TASK OBJECTIVE - Looking at the entries, say how many lines contain the string "text". Offer nothing besides the number.

Entries taken from a collection
• • • •
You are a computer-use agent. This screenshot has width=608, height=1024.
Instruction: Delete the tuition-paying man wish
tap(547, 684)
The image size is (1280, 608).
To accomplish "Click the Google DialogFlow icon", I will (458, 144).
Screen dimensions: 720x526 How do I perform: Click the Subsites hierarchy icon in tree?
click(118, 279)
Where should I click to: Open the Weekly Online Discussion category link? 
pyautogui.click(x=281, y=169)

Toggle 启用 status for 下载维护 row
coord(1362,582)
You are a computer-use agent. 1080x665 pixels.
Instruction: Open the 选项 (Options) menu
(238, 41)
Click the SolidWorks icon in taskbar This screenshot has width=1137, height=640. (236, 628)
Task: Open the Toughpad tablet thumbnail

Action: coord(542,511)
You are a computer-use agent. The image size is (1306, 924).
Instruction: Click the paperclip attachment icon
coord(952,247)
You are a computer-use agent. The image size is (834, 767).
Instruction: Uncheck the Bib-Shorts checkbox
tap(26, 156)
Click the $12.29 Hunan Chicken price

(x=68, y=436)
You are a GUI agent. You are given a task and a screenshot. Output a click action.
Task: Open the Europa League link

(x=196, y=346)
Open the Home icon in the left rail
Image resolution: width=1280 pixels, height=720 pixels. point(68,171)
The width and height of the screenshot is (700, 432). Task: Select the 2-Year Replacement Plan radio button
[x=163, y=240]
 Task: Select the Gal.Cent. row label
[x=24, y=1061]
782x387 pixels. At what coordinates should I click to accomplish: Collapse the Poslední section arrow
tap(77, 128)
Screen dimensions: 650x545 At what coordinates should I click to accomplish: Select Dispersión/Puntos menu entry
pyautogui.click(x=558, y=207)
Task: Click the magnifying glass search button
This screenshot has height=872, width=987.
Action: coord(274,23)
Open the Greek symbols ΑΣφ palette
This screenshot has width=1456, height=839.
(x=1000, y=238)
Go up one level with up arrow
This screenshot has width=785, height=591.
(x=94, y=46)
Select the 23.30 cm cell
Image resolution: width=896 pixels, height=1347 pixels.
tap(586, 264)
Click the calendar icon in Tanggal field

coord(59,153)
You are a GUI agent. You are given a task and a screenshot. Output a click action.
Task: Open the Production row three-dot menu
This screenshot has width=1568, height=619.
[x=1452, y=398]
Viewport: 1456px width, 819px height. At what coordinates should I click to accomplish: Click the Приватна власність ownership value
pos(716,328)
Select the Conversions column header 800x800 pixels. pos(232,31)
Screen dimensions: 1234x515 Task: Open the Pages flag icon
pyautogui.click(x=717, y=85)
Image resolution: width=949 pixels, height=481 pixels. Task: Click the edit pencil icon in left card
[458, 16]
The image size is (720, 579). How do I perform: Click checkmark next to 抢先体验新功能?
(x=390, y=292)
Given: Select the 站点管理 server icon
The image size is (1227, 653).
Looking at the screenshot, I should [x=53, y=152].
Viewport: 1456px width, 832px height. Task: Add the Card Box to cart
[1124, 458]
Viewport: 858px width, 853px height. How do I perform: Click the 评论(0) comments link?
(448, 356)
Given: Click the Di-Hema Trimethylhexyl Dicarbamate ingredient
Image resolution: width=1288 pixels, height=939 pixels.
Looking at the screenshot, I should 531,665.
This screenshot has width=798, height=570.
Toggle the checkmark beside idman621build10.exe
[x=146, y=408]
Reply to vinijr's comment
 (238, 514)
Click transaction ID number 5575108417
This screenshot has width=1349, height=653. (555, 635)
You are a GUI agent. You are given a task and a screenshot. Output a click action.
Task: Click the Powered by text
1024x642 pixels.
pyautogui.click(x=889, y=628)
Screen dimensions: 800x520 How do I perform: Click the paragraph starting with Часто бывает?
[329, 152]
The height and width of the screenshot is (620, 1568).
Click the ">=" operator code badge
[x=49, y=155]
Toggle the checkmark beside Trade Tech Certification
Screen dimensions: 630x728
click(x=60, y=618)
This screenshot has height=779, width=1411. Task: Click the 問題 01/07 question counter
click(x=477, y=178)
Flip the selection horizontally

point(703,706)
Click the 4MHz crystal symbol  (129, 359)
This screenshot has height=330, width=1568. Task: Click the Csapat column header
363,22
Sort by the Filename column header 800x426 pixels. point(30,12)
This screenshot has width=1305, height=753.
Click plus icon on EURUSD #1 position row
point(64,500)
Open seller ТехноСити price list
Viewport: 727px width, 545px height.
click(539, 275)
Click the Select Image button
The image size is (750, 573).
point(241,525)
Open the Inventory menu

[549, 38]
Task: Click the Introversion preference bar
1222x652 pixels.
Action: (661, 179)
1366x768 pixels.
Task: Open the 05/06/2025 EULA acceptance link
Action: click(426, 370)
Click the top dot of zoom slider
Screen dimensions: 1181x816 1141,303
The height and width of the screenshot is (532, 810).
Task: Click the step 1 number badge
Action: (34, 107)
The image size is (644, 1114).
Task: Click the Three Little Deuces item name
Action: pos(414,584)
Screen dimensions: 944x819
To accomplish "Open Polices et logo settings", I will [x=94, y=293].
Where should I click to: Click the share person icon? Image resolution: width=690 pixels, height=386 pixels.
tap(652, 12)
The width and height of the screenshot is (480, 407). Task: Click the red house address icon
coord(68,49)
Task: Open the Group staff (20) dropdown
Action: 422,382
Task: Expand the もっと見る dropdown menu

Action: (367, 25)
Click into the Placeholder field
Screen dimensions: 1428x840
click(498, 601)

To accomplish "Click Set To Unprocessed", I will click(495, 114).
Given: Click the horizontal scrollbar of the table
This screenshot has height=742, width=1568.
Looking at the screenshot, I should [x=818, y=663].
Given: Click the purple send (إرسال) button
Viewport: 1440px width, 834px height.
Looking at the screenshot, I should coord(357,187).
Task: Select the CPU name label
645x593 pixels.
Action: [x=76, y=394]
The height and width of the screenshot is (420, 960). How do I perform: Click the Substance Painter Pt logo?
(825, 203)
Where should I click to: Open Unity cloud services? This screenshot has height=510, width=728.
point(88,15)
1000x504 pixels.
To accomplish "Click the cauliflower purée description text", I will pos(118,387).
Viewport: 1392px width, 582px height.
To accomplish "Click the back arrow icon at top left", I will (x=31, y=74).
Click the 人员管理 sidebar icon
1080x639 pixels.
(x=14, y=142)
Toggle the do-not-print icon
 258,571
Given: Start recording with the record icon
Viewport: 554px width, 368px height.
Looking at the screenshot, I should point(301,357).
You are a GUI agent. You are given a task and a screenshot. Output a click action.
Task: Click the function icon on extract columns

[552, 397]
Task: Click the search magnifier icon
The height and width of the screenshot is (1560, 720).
• • • •
RESULT OF THE EXERCISE - 2